Answer： $$dy/dx = 16x + 2$$ Explain This is a question about **finding the derivative of a function**, specifically using two different methods: **multiplying first and then differentiating**, and using the **product rule**. The solving step is: Okay, so we need to find the derivative of `y = (4x - 9)(2x + 5)`. It's like finding out how fast `y` is changing when `x` changes!
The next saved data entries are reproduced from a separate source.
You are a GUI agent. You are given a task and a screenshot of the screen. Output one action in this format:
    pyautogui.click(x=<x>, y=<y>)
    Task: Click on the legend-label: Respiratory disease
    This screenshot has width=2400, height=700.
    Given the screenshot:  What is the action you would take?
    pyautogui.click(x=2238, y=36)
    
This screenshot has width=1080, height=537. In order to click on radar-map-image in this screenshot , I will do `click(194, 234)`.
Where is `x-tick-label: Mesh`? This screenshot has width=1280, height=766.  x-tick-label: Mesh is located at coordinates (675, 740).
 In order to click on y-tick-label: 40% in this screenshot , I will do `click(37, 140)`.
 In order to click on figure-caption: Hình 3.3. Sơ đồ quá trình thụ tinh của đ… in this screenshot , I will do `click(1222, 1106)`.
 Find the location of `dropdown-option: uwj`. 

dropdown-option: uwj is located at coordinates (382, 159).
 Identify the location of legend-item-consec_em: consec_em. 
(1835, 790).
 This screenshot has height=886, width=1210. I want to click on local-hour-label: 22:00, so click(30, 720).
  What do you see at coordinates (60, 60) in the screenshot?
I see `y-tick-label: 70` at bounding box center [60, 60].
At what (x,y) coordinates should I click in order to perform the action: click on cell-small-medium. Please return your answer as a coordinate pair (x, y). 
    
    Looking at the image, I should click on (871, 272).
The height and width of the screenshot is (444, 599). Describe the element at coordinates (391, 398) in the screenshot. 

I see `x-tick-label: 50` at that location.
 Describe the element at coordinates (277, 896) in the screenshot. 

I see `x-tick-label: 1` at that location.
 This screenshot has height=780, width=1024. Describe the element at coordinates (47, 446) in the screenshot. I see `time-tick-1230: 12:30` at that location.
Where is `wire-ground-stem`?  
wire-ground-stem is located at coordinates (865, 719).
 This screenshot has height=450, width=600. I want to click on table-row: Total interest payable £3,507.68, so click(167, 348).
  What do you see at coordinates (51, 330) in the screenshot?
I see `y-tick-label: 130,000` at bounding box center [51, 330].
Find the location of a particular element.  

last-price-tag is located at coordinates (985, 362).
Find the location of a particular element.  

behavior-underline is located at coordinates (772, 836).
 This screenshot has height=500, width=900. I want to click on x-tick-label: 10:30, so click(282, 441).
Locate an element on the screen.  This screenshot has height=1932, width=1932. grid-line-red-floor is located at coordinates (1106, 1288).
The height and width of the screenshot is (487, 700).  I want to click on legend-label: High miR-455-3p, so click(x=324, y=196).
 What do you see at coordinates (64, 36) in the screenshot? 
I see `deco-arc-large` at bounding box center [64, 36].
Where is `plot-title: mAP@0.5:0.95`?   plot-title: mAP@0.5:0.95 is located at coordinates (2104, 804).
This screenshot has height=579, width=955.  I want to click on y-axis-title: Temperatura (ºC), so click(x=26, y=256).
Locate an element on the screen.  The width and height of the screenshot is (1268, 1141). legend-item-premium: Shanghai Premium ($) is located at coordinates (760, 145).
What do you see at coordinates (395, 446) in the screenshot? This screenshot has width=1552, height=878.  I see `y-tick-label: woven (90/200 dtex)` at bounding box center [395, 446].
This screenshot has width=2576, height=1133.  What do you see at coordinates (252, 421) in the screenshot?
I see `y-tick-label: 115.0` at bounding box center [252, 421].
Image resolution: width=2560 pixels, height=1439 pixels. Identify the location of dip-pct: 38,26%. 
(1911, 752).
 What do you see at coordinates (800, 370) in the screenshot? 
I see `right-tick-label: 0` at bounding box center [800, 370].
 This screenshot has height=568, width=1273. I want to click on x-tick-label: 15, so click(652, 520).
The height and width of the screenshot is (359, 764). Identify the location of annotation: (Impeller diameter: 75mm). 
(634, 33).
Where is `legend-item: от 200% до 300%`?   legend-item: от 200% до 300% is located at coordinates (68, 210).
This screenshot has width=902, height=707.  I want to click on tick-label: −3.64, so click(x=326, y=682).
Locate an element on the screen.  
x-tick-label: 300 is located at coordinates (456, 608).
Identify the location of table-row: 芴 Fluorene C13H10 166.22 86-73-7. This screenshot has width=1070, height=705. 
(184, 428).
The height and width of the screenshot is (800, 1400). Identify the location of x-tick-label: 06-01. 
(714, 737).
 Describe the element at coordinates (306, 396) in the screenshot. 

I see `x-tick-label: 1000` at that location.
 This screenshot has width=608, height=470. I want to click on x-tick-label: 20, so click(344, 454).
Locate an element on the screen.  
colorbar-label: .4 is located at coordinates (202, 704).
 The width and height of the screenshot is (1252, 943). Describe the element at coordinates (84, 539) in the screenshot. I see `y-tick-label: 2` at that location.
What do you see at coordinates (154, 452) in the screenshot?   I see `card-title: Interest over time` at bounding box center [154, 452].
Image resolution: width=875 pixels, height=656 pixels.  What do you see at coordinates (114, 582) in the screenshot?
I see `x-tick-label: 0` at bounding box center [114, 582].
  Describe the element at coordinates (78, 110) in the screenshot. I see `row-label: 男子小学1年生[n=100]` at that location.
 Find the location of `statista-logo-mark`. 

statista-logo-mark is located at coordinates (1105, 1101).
We're going to do it two ways to make sure we get the same answer. **Method (a): Let's multiply everything out first, then take the derivative!** 1. First, let's expand the expression `y = (4x - 9)(2x + 5)`. It's like doing FOIL (First, Outer, Inner, Last)! `y = (4x * 2x) + (4x * 5) + (-9 * 2x) + (-9 * 5)` `y = 8x^2 + 20x - 18x - 45` `y = 8x^2 + 2x - 45` 2. Now that it's all spread out, we can take the derivative of each part. Remember, when you have `ax^n`, its derivative is `anx^(n-1)`. And the derivative of a plain number (a constant) is just zero! * For `8x^2`: We bring the `2` down and multiply by `8`, then subtract `1` from the power. So, `8 * 2 * x^(2-1) = 16x`. * For `2x`: This is like `2x^1`. We bring the `1` down, `2 * 1 * x^(1-1) = 2x^0 = 2 * 1 = 2`. * For `-45`: This is just a number, so its derivative is `0`. So, `dy/dx = 16x + 2 + 0` `dy/dx = 16x + 2` **Method (b): Now, let's use the product rule!** The product rule is super handy when you have two things multiplied together. It says if `y = u * v`, then `dy/dx = u'v + uv'`. `u'` just means the derivative of `u`, and `v'` is the derivative of `v`. 1. Let's pick our `u` and `v`: * Let `u = (4x - 9)` * Let `v = (2x + 5)` 2. Now, let's find their derivatives (`u'` and `v'`): * `u' = d/dx (4x - 9)`: The derivative of `4x` is `4`, and the derivative of `-9` is `0`. So, `u' = 4`. * `v' = d/dx (2x + 5)`: The derivative of `2x` is `2`, and the derivative of `5` is `0`. So, `v' = 2`. 3. Time to plug these into the product rule formula: `dy/dx = u'v + uv'` `dy/dx = (4)(2x + 5) + (4x - 9)(2)` 4. Now, let's simplify this expression: `dy/dx = (4 * 2x) + (4 * 5) + (2 * 4x) + (2 * -9)` `dy/dx = 8x + 20 + 8x - 18` 5. Combine the like terms (the `x` terms and the regular numbers): `dy/dx = (8x + 8x) + (20 - 18)` `dy/dx = 16x + 2` Woohoo! Both methods gave us the exact same answer: `16x + 2`! It's so cool how different ways of solving can lead to the same right answer!